:: Input for this task
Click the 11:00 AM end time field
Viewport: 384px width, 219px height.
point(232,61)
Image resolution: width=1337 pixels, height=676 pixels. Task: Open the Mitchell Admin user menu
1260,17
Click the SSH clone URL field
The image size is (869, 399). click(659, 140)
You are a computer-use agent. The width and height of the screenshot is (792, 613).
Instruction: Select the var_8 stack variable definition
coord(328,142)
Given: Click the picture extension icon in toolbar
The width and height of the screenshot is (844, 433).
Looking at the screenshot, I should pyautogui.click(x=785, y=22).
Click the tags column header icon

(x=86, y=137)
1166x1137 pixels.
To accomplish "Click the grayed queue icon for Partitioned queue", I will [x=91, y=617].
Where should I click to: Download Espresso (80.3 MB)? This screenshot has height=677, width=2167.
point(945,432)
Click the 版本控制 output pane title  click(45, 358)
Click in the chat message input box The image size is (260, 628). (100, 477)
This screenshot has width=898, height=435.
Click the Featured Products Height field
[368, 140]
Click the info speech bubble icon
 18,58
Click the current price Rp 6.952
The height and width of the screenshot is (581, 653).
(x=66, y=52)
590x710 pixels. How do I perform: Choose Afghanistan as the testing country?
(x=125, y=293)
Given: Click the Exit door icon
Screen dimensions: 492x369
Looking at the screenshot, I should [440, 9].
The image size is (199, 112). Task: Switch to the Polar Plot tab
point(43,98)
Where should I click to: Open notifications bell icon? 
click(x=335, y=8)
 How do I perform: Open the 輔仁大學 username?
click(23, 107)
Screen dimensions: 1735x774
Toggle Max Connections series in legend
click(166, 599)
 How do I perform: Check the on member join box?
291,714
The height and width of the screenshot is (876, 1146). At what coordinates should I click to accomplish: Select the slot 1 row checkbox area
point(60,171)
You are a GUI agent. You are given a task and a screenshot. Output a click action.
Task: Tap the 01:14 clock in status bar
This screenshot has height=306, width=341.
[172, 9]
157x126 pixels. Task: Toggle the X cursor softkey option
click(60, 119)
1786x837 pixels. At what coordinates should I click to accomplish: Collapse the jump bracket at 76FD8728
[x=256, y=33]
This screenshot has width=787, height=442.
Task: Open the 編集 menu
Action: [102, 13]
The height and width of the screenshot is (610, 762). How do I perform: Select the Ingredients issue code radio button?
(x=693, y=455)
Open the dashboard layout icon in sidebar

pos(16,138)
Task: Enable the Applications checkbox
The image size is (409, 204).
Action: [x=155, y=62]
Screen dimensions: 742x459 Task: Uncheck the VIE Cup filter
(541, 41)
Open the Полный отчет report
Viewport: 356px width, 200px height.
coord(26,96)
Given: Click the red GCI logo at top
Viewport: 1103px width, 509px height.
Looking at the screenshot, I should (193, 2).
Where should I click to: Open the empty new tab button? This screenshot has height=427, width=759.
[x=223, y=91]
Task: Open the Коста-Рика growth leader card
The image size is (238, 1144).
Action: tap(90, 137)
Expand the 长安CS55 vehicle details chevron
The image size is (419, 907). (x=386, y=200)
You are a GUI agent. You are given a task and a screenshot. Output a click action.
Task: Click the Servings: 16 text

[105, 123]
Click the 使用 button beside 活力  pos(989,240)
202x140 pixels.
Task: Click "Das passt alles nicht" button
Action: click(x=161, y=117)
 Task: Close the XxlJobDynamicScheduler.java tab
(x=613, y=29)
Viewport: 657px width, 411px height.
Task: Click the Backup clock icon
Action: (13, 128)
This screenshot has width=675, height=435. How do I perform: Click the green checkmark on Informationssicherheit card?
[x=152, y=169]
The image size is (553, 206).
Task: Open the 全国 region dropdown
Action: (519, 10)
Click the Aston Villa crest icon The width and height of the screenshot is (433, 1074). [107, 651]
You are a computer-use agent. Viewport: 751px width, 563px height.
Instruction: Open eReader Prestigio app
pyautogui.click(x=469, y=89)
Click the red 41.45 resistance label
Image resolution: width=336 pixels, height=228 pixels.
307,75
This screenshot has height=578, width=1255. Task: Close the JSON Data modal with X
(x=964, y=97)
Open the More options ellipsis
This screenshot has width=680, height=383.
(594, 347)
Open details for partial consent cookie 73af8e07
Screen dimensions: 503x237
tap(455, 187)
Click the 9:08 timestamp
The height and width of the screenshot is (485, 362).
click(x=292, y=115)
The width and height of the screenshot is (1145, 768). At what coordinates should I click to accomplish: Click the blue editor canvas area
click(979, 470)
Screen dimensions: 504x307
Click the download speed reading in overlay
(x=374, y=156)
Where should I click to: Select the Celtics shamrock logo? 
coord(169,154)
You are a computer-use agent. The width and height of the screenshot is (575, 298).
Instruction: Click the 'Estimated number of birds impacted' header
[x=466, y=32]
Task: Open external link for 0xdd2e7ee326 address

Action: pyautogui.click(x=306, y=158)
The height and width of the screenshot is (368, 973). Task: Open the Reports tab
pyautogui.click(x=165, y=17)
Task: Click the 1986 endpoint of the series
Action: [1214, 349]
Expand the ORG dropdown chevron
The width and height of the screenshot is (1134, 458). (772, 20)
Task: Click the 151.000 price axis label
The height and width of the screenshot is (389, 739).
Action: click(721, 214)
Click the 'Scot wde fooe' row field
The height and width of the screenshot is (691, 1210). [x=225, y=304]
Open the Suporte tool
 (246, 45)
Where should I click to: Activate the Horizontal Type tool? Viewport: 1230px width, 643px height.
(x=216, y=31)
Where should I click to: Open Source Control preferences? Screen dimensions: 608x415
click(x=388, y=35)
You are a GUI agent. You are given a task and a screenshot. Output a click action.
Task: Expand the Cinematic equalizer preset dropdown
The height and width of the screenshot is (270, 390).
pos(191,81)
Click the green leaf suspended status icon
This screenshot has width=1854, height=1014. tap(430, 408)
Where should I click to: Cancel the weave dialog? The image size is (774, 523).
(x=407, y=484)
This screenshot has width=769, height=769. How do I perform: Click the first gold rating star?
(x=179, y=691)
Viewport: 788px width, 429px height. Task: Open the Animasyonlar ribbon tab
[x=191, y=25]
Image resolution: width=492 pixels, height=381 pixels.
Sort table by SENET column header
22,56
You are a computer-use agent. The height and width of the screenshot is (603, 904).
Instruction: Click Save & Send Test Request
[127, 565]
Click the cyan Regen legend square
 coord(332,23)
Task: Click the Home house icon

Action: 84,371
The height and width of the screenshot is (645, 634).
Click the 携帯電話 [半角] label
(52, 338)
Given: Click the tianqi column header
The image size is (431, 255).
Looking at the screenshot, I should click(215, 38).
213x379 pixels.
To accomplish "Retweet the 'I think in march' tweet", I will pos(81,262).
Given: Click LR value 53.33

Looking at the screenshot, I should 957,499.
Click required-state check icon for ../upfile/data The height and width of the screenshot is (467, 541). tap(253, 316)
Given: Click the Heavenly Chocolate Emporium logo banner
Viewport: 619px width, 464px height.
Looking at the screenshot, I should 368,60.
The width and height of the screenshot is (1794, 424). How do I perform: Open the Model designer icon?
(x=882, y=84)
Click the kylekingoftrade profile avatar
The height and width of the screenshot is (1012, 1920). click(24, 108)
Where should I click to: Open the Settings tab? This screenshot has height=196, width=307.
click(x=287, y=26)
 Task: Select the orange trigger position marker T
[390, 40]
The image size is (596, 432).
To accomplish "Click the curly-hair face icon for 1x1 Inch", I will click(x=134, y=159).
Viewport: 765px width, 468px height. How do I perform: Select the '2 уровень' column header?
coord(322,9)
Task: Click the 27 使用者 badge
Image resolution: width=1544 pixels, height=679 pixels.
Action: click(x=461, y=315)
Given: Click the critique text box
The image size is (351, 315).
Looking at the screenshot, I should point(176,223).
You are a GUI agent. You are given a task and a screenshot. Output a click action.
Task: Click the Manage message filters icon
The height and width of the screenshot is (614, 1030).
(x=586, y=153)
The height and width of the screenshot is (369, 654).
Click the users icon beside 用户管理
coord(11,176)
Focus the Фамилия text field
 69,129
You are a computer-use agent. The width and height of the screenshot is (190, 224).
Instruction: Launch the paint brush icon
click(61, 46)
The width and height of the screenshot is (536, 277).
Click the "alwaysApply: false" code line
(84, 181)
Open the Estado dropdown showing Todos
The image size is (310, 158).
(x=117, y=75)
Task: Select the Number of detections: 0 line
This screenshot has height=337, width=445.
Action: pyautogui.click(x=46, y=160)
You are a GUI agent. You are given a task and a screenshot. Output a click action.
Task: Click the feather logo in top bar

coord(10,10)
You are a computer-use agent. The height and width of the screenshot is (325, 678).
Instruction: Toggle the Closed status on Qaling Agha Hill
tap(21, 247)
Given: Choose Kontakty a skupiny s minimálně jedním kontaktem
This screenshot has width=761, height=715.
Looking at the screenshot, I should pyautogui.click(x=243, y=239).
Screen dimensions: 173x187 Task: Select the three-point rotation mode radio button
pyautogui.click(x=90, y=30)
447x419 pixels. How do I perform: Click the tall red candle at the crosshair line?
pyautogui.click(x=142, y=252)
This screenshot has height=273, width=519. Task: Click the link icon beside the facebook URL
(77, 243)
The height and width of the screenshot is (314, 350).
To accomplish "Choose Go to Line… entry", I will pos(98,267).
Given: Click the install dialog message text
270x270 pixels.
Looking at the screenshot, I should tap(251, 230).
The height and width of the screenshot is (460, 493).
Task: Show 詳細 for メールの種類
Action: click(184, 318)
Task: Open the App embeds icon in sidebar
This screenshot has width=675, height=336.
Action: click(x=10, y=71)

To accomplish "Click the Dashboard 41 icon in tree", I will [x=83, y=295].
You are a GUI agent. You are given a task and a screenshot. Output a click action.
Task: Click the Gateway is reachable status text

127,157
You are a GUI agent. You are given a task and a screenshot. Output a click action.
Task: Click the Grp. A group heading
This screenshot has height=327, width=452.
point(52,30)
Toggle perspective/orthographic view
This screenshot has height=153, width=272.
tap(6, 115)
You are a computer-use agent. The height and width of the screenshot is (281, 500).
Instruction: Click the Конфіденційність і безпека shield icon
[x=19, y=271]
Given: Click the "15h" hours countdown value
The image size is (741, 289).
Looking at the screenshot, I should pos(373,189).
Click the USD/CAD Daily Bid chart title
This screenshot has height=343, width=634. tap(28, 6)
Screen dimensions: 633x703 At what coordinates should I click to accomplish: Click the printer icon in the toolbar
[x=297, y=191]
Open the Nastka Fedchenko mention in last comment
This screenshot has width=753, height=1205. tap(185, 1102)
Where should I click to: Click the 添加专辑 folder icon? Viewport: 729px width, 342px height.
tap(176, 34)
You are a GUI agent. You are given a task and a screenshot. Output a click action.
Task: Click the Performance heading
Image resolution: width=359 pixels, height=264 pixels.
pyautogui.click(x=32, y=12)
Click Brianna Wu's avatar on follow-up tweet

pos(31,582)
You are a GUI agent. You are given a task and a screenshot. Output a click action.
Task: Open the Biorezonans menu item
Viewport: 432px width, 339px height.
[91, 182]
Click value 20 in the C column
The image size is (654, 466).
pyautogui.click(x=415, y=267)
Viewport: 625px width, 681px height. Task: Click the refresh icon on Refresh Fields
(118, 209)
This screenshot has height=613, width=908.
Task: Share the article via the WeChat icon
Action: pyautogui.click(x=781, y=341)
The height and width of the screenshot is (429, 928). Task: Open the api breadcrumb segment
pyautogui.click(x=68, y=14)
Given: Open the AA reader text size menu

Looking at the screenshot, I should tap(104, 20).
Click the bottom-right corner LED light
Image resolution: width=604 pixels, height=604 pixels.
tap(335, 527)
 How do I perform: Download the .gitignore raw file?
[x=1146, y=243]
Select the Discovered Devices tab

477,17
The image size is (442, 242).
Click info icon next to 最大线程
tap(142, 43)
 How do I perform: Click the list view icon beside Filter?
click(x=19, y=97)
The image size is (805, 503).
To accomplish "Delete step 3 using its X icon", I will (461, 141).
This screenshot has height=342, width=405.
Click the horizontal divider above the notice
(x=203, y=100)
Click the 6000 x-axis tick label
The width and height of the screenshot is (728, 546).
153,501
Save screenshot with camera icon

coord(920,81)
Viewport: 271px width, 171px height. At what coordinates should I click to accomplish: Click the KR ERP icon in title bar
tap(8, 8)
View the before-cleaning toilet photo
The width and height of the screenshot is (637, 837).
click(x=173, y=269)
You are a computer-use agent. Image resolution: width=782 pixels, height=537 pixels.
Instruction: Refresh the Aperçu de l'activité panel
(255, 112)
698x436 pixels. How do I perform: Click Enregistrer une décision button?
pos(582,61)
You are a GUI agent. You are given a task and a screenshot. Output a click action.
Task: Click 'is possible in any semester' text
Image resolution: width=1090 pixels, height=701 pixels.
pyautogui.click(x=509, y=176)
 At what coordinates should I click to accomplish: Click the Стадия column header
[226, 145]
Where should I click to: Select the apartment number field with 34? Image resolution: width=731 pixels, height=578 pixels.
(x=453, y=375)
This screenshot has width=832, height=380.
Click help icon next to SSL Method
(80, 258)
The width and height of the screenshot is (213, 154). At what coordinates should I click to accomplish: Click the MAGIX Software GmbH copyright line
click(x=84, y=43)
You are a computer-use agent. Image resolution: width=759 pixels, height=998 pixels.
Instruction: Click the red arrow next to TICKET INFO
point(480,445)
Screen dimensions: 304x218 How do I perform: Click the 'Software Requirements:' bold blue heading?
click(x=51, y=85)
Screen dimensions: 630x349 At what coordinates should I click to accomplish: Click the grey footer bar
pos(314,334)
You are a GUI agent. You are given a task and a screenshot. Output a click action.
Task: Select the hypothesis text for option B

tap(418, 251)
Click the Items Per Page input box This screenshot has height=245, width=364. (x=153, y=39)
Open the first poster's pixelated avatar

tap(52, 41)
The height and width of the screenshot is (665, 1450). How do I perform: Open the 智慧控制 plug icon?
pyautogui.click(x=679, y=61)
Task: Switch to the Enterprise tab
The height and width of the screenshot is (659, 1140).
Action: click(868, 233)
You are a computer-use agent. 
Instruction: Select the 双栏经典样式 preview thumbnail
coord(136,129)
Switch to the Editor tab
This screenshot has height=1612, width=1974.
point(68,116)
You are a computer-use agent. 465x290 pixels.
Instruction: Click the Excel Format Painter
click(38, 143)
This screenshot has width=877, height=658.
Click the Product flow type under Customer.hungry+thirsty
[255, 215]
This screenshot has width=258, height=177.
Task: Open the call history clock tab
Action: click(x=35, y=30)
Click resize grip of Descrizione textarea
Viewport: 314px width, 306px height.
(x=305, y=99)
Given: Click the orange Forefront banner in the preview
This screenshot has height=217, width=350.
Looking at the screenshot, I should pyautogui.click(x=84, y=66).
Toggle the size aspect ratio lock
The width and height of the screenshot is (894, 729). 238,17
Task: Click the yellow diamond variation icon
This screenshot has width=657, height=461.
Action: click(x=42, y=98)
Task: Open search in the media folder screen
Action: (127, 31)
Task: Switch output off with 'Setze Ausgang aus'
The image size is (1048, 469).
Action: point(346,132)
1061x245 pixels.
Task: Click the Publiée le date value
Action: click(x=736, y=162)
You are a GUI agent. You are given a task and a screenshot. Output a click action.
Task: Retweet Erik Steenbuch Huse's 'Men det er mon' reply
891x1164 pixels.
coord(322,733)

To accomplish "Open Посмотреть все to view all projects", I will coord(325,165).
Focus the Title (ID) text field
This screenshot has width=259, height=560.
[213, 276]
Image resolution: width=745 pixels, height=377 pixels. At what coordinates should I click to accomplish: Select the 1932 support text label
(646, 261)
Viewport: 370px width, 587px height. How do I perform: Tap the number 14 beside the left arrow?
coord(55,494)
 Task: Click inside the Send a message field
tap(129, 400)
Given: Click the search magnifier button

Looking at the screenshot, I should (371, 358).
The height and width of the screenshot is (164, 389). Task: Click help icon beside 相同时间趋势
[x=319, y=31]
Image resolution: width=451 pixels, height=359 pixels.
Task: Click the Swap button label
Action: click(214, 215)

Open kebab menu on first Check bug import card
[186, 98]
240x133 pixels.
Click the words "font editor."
::::
The problem » Of the entries above, repeat exactly the lines from the line with "Where should I click to: Cancel" through the line with "Given: Click the tianqi column header", both of them included.

Exercise solution »
Where should I click to: Cancel the weave dialog? The image size is (774, 523).
(x=407, y=484)
This screenshot has width=769, height=769. How do I perform: Click the first gold rating star?
(x=179, y=691)
Viewport: 788px width, 429px height. Task: Open the Animasyonlar ribbon tab
[x=191, y=25]
Image resolution: width=492 pixels, height=381 pixels.
Sort table by SENET column header
22,56
You are a computer-use agent. The height and width of the screenshot is (603, 904).
Instruction: Click Save & Send Test Request
[127, 565]
Click the cyan Regen legend square
 coord(332,23)
Task: Click the Home house icon

Action: 84,371
The height and width of the screenshot is (645, 634).
Click the 携帯電話 [半角] label
(52, 338)
Given: Click the tianqi column header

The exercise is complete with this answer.